In designing the clinical study considered in this article, the treatment sequences were restricted so that a patient would never go two days in a row without receiving the active treatment. A treatment sequence such as TTC CTT TCT was not permitted. Relabeling the observations to obtain a permutation distribution using the method described here creates sequences not envisioned in the original study (though without risk to the patients). The authors invite comments on the validity of this approach. See, for example, the discussion at Kempthorne (1979).

**References**

[1]
Good P, Lunneborg L. Limitations of the analysis of variance. The one-way design. *Journal Modern Applied Statistical
Methods *2006; **5**:41-43.

[2]
Good P. *Introduction to Statistics via Resampling Methods and R*. New York: Wiley. 2005.

[3] Johnson Wd, Mercante De. Analyzing
multivariate data in crossover designs using permutation tests. *Journal of
Biopharmaceutical Statistics *1996; 63: 327-342.
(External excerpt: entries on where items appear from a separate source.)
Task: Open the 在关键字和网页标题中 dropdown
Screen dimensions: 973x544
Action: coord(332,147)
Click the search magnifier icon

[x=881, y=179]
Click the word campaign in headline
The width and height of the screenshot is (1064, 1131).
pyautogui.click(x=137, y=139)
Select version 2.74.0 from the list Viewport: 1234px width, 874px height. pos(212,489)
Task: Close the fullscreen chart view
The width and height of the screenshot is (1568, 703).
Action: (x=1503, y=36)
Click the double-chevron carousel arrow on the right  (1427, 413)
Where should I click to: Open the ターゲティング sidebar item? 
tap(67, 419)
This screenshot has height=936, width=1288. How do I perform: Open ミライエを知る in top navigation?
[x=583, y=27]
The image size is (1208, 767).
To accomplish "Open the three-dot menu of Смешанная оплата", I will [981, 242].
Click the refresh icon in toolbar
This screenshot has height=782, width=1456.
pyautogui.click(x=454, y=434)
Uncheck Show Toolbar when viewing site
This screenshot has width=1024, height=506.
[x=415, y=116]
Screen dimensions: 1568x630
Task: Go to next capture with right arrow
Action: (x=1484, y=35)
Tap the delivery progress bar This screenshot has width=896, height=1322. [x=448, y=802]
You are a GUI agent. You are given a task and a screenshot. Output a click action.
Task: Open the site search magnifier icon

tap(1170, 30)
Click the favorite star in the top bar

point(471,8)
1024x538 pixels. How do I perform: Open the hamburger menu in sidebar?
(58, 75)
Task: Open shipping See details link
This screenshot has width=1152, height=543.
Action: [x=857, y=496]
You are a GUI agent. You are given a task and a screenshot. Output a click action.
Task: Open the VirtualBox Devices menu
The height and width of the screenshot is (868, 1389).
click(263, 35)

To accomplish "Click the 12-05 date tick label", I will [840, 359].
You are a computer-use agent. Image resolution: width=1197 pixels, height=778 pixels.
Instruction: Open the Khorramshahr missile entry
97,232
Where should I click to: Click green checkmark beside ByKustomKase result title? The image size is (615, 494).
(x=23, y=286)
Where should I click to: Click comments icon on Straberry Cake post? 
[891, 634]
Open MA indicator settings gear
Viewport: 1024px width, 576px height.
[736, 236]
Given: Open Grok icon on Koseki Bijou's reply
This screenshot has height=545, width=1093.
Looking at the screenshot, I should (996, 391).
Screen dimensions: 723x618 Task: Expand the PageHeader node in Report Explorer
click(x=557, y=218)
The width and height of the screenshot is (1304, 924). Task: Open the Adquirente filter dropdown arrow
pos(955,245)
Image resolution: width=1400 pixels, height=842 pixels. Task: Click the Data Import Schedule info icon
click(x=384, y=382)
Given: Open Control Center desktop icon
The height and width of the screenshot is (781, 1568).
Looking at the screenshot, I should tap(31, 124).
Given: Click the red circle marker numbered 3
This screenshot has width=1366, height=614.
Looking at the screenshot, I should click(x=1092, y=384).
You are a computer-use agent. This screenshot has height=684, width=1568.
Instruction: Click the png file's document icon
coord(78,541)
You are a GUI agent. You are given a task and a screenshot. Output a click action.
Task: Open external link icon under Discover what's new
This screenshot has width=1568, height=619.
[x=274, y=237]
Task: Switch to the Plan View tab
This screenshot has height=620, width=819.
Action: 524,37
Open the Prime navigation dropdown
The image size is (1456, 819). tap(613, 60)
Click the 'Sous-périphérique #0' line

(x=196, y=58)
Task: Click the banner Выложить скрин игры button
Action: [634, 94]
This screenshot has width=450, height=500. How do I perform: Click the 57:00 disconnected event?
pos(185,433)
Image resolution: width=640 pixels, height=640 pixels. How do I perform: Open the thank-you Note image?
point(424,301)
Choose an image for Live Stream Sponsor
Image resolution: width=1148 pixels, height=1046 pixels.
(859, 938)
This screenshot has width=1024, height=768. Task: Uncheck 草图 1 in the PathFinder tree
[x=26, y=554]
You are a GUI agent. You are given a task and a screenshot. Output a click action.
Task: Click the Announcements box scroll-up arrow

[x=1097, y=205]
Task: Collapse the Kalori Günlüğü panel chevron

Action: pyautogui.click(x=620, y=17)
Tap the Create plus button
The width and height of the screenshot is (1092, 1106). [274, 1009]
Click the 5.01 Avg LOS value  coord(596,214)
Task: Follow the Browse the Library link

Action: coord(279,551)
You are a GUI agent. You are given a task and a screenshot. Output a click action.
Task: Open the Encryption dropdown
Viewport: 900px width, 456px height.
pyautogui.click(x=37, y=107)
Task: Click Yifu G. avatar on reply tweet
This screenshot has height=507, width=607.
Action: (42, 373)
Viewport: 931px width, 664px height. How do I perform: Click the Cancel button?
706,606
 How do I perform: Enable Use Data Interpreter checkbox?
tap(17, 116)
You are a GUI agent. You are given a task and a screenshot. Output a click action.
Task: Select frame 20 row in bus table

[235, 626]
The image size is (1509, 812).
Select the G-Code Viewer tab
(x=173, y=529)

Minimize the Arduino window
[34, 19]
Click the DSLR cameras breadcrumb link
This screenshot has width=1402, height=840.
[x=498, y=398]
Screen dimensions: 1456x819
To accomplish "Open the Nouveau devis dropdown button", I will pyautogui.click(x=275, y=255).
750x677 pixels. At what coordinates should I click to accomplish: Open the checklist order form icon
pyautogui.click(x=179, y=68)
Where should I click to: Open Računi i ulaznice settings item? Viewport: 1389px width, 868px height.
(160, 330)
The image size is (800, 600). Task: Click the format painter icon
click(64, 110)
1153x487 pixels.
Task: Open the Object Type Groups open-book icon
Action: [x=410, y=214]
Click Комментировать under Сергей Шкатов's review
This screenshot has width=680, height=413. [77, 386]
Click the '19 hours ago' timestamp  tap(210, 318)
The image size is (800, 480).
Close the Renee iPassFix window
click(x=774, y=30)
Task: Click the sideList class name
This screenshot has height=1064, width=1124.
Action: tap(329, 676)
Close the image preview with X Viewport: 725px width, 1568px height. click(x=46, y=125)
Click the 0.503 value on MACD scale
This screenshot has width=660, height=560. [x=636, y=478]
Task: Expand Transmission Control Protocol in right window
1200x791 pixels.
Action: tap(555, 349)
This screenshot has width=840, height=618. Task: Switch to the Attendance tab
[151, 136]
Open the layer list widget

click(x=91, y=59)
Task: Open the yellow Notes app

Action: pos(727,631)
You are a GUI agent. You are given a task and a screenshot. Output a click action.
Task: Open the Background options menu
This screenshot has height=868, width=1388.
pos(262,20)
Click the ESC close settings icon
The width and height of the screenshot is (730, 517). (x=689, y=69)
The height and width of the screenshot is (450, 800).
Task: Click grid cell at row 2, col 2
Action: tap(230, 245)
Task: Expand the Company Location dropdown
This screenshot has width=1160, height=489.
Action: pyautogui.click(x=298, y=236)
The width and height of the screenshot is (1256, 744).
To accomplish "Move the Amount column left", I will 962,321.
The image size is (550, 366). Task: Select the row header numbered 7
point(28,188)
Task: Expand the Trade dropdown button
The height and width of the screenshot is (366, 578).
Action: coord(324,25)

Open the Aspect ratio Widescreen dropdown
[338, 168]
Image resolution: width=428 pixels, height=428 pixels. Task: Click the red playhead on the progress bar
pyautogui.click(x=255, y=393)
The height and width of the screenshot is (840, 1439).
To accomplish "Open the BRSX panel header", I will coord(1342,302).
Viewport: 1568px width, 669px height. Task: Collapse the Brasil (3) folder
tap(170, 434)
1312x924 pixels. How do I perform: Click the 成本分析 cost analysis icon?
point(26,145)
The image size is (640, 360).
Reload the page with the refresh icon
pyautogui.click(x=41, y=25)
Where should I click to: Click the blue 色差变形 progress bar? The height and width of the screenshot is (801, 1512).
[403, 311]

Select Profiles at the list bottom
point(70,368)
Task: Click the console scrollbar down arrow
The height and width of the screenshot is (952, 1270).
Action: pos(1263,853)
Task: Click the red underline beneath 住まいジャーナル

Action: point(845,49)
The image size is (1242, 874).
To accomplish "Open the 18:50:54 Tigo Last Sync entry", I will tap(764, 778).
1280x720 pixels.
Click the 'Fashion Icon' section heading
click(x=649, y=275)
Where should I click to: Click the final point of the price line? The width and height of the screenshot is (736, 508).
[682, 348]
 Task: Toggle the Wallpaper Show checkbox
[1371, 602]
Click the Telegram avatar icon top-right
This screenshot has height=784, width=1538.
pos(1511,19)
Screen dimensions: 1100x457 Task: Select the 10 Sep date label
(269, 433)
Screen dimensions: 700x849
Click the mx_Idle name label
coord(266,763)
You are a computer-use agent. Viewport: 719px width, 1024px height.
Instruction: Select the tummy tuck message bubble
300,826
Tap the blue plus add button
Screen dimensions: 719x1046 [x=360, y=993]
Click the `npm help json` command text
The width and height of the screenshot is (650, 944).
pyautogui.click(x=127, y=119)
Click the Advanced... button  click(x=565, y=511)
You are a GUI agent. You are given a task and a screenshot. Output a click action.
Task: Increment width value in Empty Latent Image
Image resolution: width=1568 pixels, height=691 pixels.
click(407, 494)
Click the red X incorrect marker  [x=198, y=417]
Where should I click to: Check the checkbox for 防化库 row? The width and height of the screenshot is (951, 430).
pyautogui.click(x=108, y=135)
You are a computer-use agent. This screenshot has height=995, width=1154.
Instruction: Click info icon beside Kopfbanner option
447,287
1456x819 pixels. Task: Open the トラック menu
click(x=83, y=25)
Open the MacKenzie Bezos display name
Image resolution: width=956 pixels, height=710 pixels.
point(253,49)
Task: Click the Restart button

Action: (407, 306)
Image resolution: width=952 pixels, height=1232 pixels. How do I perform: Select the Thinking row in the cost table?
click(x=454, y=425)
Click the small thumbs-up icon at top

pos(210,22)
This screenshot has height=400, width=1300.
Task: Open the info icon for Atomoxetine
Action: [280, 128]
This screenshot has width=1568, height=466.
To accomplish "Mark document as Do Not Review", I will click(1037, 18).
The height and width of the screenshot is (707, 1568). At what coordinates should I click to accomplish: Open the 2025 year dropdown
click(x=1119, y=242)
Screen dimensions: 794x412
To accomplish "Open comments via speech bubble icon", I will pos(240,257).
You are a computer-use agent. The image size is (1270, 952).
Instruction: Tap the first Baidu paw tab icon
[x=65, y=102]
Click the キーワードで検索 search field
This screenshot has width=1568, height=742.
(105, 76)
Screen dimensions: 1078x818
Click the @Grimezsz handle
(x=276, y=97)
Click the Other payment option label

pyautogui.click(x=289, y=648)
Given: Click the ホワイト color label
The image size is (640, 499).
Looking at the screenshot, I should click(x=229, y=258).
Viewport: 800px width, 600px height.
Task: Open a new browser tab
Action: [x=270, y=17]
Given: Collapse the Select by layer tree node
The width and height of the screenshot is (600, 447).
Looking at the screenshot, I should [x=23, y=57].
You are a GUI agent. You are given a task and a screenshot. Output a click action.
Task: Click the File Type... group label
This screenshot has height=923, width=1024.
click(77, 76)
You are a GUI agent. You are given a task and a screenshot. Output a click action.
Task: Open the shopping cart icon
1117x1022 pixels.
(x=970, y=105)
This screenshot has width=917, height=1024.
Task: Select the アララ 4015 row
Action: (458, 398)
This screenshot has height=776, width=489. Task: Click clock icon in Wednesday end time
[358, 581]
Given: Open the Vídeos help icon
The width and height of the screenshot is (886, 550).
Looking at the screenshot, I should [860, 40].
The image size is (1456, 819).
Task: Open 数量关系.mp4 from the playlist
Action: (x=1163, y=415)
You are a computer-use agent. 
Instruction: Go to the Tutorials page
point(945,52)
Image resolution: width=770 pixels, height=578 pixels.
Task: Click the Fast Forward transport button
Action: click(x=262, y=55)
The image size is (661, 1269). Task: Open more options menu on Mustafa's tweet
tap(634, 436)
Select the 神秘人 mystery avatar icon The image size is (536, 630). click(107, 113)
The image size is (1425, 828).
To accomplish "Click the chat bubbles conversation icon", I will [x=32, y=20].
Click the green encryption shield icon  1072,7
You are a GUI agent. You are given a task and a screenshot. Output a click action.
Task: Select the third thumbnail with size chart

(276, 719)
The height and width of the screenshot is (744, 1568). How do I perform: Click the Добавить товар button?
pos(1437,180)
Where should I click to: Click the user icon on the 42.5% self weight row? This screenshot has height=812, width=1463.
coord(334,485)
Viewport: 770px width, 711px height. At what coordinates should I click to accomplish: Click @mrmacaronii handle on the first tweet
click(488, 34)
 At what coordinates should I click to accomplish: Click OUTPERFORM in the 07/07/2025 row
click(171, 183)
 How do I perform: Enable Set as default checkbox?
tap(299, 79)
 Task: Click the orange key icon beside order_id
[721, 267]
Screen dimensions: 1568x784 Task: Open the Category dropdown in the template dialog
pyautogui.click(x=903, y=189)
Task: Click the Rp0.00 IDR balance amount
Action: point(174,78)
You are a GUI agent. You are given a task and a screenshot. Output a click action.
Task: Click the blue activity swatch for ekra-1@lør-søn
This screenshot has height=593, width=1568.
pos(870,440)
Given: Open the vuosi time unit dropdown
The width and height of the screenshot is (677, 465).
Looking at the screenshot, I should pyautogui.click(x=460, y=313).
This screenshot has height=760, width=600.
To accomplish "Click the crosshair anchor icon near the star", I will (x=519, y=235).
[4] Guilbaud O. Exact comparisons of means and
within-subject variances in 2 *x *2 crossover trials. *Drug Information
Journal *1999; 33: 455-469.

[5] Patefield M. Conditional and exact tests
in crossover trials. *Journal of Biopharmaceutical Statistics *2000; 101:
109-129.

[6]
Portenoy Rk., Messina J, Xie F, Peppin J. Fentanyl buccal tablet FBT for relief
of breakthough pain in opioid-treated patients with chronic low back pain: a
randomized, placebo-controlled study. *Current Medical Research and Opinions *2007;
**23**: 223-233.

[7]
Lehmann E. *Testing Statistical
Hypotheses*. New York: John Wiley,
1986.

[8]
Kempthorne O. In dispraise of the exact test: reactions. *Journal Statistical
Planning and Inference *1979; **3**: 199-213.

The
data set analyzed here is posted at statisticsonline.info/blk.csv for those who
may wish to subject it to alternate analyses.